Sedi says lingering Guat claim an impediment to regional integration
OAS border office conducted more than 100 acts of verification of incidents or difficulties
A road map signed by Belize and Guatemala at the headquarters of the Organization of American States (OAS) on Friday, January 24, 2014, sets out a 12-month program of activities, to culminate with subsequent review to determine the possibility of holding simultaneous referenda in 2015, so that the electorates of both countries could vote on whether the parties should submit the territorial differendum to the International Court of Justice (ICJ).
According to the OAS, the main objective of the roadmap signed Friday is “the strengthening of the bilateral relationship between the two countries during 2014 in order to make concrete the holding of popular consultations to enable the consideration of the territorial dispute before the International Court of Justice (ICJ).”
The vote which was slated for last October was aborted after Guatemala unilaterally pulled out of the process, claiming that Belize’s referendum law, which requires that 60% of the electorate participate to make the vote valid, does not create a level playing field to secure a “yes” vote.
The latest agreement does not contemplate that voting would happen in 2014, but it considers the possibility that the ICJ vote may be held in 2015.
Signing the 4-page agreement for Belize on Friday was Minister of Foreign Affairs, Wilfred “Sedi” Elrington, who commented at the signing that, “…whereas we intend to have a judicial resolution of the claim, a judicial resolution would really be empty if, in fact, we did not have an excellent relationship between our two countries, one that is characterized by trust, confidence and interaction between our two peoples…”

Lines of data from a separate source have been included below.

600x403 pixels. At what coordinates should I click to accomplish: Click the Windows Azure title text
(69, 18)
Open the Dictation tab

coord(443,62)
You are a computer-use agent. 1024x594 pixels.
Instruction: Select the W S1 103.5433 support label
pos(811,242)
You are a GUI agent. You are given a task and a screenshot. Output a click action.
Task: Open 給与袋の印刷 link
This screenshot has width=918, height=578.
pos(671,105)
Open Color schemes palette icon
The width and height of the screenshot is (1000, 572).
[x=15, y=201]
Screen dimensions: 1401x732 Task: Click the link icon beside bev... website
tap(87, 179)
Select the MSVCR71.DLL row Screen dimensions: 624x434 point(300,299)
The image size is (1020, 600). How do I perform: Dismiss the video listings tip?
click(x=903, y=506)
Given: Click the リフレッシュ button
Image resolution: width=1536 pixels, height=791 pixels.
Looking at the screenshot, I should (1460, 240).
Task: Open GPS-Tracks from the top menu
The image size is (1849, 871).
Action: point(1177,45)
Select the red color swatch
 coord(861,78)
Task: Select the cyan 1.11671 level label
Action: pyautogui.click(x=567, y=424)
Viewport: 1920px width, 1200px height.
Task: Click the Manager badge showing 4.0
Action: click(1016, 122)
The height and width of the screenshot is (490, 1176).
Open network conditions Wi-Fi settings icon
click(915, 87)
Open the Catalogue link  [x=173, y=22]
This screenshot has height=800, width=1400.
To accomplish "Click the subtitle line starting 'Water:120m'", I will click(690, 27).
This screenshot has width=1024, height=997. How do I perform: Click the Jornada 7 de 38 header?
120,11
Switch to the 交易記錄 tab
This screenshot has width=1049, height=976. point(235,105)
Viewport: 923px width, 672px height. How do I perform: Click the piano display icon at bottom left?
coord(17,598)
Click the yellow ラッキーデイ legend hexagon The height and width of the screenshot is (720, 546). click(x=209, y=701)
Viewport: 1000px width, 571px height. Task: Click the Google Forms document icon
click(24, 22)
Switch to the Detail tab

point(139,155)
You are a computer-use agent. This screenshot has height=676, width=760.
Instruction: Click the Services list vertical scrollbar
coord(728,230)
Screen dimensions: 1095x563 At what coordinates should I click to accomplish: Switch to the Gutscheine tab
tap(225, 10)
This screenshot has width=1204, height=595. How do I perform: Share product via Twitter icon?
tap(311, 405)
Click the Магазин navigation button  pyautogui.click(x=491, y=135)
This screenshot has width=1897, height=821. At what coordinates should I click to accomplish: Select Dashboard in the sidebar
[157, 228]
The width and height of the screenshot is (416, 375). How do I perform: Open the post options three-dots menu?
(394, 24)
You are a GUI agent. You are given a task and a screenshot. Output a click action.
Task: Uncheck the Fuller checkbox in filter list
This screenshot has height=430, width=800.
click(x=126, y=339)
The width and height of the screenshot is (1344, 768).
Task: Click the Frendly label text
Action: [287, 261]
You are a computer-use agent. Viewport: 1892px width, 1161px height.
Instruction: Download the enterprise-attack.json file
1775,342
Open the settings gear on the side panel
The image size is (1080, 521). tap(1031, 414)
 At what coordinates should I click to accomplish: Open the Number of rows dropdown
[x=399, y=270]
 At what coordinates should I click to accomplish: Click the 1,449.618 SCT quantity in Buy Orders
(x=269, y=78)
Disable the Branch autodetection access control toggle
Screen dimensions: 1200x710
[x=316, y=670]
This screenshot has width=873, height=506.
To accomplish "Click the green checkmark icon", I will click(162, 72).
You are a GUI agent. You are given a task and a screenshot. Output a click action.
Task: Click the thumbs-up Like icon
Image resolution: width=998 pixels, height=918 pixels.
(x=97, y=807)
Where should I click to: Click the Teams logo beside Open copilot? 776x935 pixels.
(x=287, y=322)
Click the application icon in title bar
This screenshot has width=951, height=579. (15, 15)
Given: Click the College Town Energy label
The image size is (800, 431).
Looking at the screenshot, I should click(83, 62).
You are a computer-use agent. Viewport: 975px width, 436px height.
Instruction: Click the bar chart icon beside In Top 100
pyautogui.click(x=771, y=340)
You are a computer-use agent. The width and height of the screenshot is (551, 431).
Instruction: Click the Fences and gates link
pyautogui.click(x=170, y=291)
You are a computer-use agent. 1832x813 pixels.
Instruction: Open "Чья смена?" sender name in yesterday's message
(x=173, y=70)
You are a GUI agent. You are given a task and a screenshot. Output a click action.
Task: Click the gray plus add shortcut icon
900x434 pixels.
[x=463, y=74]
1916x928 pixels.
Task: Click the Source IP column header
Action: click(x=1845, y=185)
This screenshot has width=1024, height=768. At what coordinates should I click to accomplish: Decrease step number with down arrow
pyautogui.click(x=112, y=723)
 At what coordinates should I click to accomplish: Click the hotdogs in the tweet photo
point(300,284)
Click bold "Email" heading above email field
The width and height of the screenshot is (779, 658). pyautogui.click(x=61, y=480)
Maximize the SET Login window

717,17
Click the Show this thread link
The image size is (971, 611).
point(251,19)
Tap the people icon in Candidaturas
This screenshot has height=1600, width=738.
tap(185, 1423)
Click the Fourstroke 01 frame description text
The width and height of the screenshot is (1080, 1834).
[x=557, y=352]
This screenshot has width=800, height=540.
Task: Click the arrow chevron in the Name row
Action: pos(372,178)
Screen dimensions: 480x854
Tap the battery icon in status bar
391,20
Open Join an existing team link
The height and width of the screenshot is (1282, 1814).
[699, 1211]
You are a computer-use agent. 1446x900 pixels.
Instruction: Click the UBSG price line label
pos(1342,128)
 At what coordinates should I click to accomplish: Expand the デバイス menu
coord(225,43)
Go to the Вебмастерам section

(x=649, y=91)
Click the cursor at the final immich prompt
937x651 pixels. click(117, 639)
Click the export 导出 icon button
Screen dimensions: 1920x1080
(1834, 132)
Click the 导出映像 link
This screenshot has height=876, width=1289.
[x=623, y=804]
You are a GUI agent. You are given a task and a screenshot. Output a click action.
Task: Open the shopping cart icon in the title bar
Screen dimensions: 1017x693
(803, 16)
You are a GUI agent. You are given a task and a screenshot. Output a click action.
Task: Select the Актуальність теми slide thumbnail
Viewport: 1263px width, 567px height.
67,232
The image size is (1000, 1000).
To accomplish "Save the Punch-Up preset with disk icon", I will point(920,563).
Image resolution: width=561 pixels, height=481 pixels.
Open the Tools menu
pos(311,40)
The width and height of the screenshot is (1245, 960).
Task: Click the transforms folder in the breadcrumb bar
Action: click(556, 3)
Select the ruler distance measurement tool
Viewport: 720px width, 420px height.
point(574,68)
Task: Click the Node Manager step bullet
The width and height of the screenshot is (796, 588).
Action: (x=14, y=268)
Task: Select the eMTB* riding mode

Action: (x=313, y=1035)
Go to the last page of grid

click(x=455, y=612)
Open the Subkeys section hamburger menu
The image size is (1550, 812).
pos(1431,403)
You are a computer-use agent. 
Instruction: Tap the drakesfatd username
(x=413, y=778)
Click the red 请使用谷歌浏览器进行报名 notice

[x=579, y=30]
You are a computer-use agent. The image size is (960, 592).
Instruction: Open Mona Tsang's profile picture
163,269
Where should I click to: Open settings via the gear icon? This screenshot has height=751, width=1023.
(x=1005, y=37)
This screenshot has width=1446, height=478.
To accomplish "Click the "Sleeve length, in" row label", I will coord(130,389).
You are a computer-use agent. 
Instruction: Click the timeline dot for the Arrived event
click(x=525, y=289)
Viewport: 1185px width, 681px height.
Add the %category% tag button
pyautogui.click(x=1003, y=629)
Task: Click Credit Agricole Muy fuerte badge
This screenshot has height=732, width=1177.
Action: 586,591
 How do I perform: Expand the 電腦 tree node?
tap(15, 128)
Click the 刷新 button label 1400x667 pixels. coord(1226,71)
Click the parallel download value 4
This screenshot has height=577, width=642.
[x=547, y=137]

Elrington went on to say that, “For all of us here in this room, it is a question of enlightened self-interest for us to see a successful resolution of the Belize-Guatemala claim. It is going to be a deterrent for the complete integration of the region if, in fact, we have these claims hanging over – it prevents the complete integration which we all aspire to and which we all know is going to enhance the development of our peoples and our region.”
Guatemala’s Foreign Minister Fernando Carrera said the juridical solution “must be accompanied by a political solution based on dialogue, which is what must prevail in this process.”
“The day we get a ruling from the ICJ our people must perceive it as the culmination of a process rather than the beginning of a relationship,” Carrera said.
With the roadmap agreed, he said, “we are taking the first steps so that when the Court issues a ruling, we are all willing to accept and follow up on it.”
OAS Secretary General Jose Miguel Insulza said the roadmap and plan of action outline the activities, programs and projects to be implemented to promote the Confidence Building Measures between the two countries, and added that the agreement “brings us closer to the possibility of a final resolution of this dispute.”
An OAS statement reporting on the signing of the roadmap indicates that “in the last year more than 100 acts of verification of incidents or difficulties that arose in the area were conducted,” by the OAS office on the Belize-Guatemala border. It also said that they had implemented the resettlement of the last Guatemalan families who were living illegally inside Belize, very near to the Belize-Guatemala border.